Question

The distance between the line
$$ \vec r=2\widehat i-2\widehat j+3\widehat k+\lambda(\widehat i-\widehat j+4\widehat k) $$
and the plane $$ \overrightarrow r\cdot(\widehat i+5\widehat j+\widehat k)=5, $$ is
A
$$ \frac{10}3 $$
B
$$ \frac3{10} $$
C
$$ \frac{10}{3\sqrt3} $$
D
$$ \frac{10}9 $$

Answer

**step1** Understanding the Problem

The problem asks for the distance between a given line and a given plane.
The line is represented by the vector equation $$\vec r = 2\widehat i - 2\widehat j + 3\widehat k + \lambda(\widehat i - \widehat j + 4\widehat k)$$.
From this equation, we can identify a point on the line, let's call it $$P_0$$, and the direction vector of the line, let's call it $$\vec v$$.
The point $$P_0$$ corresponds to the position vector when $$\lambda = 0$$, so $$P_0 = (2, -2, 3)$$.
The direction vector of the line is $$\vec v = \widehat i - \widehat j + 4\widehat k$$.
The plane is represented by the vector equation $$\overrightarrow r\cdot(\widehat i+5\widehat j+\widehat k)=5$$.
From this equation, we can identify the normal vector to the plane, let's call it $$\vec n$$.
The normal vector is $$\vec n = \widehat i + 5\widehat j + \widehat k$$.
The equation of the plane in Cartesian form can be written as $$x + 5y + z = 5$$, or $$x + 5y + z - 5 = 0$$.

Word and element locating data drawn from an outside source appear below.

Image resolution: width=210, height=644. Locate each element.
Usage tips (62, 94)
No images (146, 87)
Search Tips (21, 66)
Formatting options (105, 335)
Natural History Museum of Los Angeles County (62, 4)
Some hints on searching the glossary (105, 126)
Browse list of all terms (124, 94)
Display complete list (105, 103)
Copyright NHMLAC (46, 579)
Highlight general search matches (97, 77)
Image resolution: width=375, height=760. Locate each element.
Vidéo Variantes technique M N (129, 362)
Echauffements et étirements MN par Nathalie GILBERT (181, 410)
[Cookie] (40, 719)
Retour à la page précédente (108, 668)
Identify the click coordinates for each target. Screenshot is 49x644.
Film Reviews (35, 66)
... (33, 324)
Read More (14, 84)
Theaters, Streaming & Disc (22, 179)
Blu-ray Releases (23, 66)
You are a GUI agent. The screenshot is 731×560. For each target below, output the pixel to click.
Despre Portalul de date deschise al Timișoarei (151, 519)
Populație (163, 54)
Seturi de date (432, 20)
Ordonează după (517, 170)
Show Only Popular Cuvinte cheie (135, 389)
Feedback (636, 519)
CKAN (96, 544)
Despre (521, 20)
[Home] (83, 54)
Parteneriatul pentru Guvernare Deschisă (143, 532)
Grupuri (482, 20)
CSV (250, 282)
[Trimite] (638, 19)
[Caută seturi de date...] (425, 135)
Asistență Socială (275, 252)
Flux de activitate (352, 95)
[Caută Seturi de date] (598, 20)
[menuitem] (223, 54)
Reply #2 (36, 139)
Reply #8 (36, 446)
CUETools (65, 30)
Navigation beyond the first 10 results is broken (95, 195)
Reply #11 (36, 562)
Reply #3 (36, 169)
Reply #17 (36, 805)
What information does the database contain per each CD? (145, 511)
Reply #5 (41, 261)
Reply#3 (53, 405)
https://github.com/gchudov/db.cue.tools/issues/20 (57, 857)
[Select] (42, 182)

**step2** Determining the Relationship between the Line and the Plane

To find the distance between a line and a plane, we first need to determine if the line is parallel to the plane or if it intersects the plane.
If the line is parallel to the plane, then the direction vector of the line is perpendicular to the normal vector of the plane. This means their dot product must be zero.
Let's calculate the dot product of the line's direction vector $$\vec v$$ and the plane's normal vector $$\vec n$$:
$$\vec v \cdot \vec n = (\widehat i - \widehat j + 4\widehat k) \cdot (\widehat i + 5\widehat j + \widehat k)$$
To compute the dot product, we multiply the corresponding components and sum them up:
$$\vec v \cdot \vec n = (1)(1) + (-1)(5) + (4)(1)$$
$$\vec v \cdot \vec n = 1 - 5 + 4$$
$$\vec v \cdot \vec n = 0$$
Since the dot product is 0, the line is indeed parallel to the plane. This means there is a constant distance between the line and the plane.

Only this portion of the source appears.